Isoprene, a reactive, branched diene, is used in large quantities in manufacture of polyisoprene and as a copolymer in the synthesis of butyl rubber. The potential for isoprene to cause developmental toxicity was assessed in rodents, by exposing four groups each of Sprague-Dawley rats and Swiss (CD-1) mice to 0, 280, 1400, or 7000 ppm isoprene vapors, 6 hours per day, 7 days per week. Each treatment group consisted of 10 virgin females (for comparison), and ~ 30 positively mated rats or mice. Positively mated mice were exposed on days 6-17 of gestation (dg), and rats on 6-19 gd. The day of plug or sperm detection was designated as 0 dg. Body weights were obtained throughout the study period, and uterine and fetal body weights were obtained at sacrifice (rats, 20 dg; mice, 18 dg). Implants were enumerated and their status recorded. Live fetuses were sexed and examined for gross, visceral, skeletal, and soft-tissue craniofacial defects.
Exposure of pregnant rats to these concentrations of isoprene did not result in apparent maternal toxicity or in developmental toxicity. There were no treatment-related effects upon body weights or reproductive indices at any exposure level, nor was there a significant increase in the incidence of fetal malformations or variations. The only effect observed in the dams was an increased kidney to body weight ratio, and in the fetuses there was a slight, but not statistically significant, exposure-correlated increase in the incidence of reduced vertebral ossifications (centra) which suggests that the 7000-ppm exposure level may be at or near a developmental toxicity threshold.
Exposure of Swiss (CD-1) mice to isoprene resulted in (from 12 dg onward) significant reductions in maternal body weight, body weight gain during treatment and in uterine weight for the 7000-ppm group. Since neither the extragestational weight gain of the pregnant dams, nor the body weight gain of the virgin animals was affected, there was an indication of selective developmental toxicity at the 7000-ppm exposure level. Liver to body weight ratios for pregnant dams were significantly greater than the 0-ppm group for both the 1400 and 7000-ppm groups. Kidney to body weight ratios were significantly greater than the 0-ppm group for the 7000-ppm group. Developmental toxicity was further evident as an exposure-correlated reduction in fetal body weights which was statistically significant at the 280-ppm level (the lowest isoprene level) for female fetuses and at the 1400-ppm level for male fetuses. However, no embryotoxicity in the form of increased intrauterine death was present at any exposure level.

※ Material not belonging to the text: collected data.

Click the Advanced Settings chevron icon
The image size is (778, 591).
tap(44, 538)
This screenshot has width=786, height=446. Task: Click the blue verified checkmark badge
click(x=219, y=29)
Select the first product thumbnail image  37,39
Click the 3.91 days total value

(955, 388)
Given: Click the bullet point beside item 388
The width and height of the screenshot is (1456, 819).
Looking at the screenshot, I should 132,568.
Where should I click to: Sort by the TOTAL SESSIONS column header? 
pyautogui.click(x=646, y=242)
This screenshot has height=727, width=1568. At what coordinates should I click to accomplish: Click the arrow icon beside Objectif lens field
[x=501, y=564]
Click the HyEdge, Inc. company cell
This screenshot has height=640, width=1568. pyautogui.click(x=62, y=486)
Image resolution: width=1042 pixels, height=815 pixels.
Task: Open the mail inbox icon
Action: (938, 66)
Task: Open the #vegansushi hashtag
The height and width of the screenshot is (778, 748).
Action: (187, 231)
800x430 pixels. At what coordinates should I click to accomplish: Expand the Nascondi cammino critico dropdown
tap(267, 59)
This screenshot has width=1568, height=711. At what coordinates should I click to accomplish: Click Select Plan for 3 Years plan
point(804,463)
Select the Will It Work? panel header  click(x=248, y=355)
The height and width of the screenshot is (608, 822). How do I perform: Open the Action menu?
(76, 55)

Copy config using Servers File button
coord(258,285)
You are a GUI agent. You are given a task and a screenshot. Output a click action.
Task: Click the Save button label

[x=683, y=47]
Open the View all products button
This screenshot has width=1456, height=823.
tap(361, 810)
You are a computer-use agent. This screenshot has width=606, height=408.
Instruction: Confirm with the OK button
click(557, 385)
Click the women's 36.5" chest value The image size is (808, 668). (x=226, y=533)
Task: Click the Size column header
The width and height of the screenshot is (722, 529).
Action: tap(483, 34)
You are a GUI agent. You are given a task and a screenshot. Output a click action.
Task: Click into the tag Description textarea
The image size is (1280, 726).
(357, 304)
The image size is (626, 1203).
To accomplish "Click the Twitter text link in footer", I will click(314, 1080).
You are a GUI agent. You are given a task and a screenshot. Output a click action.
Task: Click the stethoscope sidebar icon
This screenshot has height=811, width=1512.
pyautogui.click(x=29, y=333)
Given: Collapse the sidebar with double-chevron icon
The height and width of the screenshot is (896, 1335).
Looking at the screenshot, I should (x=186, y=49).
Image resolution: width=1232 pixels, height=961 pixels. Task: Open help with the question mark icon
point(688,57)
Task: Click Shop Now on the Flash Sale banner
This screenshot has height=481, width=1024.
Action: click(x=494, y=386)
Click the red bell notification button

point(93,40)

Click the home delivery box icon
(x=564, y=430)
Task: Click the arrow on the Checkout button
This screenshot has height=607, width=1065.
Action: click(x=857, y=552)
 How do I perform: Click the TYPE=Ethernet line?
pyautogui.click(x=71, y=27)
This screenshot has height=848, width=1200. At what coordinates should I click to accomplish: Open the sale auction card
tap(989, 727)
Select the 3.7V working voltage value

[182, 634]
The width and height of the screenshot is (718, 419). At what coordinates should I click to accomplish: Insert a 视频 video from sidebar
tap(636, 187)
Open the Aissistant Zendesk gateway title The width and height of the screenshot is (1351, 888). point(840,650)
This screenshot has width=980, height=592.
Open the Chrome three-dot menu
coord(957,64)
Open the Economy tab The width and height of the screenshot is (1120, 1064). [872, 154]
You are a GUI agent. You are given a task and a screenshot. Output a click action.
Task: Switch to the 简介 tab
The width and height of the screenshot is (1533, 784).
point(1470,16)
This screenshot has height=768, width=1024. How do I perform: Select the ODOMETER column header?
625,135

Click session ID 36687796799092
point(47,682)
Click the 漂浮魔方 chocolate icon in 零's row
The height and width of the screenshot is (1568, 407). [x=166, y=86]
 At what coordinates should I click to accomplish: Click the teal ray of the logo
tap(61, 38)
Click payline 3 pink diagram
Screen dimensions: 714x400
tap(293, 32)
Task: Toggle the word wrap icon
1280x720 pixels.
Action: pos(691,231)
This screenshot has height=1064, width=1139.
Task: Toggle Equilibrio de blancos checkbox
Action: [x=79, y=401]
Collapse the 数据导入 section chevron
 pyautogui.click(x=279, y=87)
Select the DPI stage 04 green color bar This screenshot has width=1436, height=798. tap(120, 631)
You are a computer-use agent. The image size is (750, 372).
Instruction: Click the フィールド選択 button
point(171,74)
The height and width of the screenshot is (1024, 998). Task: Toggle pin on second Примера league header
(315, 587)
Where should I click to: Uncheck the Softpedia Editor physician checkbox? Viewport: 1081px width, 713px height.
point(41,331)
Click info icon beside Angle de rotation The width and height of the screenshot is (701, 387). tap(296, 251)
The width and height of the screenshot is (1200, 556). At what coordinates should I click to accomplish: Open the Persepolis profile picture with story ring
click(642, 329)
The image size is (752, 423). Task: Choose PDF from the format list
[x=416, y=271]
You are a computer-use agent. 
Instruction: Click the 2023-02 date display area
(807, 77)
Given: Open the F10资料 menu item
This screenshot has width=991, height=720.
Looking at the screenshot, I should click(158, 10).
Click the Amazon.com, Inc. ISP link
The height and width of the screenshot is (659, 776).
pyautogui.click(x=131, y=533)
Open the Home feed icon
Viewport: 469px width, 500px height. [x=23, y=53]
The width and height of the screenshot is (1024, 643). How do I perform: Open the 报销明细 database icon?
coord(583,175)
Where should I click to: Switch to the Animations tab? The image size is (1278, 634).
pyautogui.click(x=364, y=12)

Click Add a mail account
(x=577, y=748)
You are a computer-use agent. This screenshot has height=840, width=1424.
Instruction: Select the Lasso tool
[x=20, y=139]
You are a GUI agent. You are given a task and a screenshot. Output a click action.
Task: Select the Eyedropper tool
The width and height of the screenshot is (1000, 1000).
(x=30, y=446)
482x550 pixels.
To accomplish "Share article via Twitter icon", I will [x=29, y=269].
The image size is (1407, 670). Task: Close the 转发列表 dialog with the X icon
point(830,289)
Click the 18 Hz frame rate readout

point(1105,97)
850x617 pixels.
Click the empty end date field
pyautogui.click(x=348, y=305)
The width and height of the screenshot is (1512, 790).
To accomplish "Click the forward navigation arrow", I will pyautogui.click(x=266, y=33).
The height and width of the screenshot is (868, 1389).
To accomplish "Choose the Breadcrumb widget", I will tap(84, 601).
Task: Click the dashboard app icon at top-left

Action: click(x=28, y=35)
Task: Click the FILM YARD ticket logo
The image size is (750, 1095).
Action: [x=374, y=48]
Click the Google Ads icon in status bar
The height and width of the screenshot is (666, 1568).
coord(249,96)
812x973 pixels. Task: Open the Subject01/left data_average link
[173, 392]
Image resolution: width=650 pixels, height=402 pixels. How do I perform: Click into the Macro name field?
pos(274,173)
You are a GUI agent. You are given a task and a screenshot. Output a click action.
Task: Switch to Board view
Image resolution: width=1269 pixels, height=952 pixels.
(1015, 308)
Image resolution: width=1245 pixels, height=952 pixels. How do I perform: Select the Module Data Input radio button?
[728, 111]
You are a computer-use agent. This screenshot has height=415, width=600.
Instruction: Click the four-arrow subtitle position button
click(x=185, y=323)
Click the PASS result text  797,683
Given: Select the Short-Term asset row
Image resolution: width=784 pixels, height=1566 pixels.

Fetuses of mice exposed to isoprene had an increased incidence of supernumerary ribs which was significantly correlated to increasing exposure concentration and was statistically significant for the 7000-ppm group. Although there was no significant increase in the incidence of malformations, two fetuses with cleft palate were found, one in each of the two highest exposure groups. Cleft palates were not detected in the 0-ppm group.
In summary, pregnant Sprague-Dawley rats and their offspring appeared to be relatively resistant to the toxic effects of isoprene at the exposure levels employed in this study. Swiss (CD-1) mouse dams exhibited significant toxic effects at the 7000-ppm level; however, the offspring of the mice exhibited significant signs of toxicity, including reductions in fetal body weight and ossification, at all the exposure concentrations employed. In light of the above results, the 7000-ppm isoprene level could be set as a no observable effect level in the Sprague-Dawley (CD) rat for both maternal and developmental toxicity. In the Swiss (CD-1) mouse, a no observable effect level of 1400 ppm could be set for maternal toxicity; however, a NOEL based on the results of this study cannot be assigned to the Swiss (CD-1) mouse for developmental toxicity.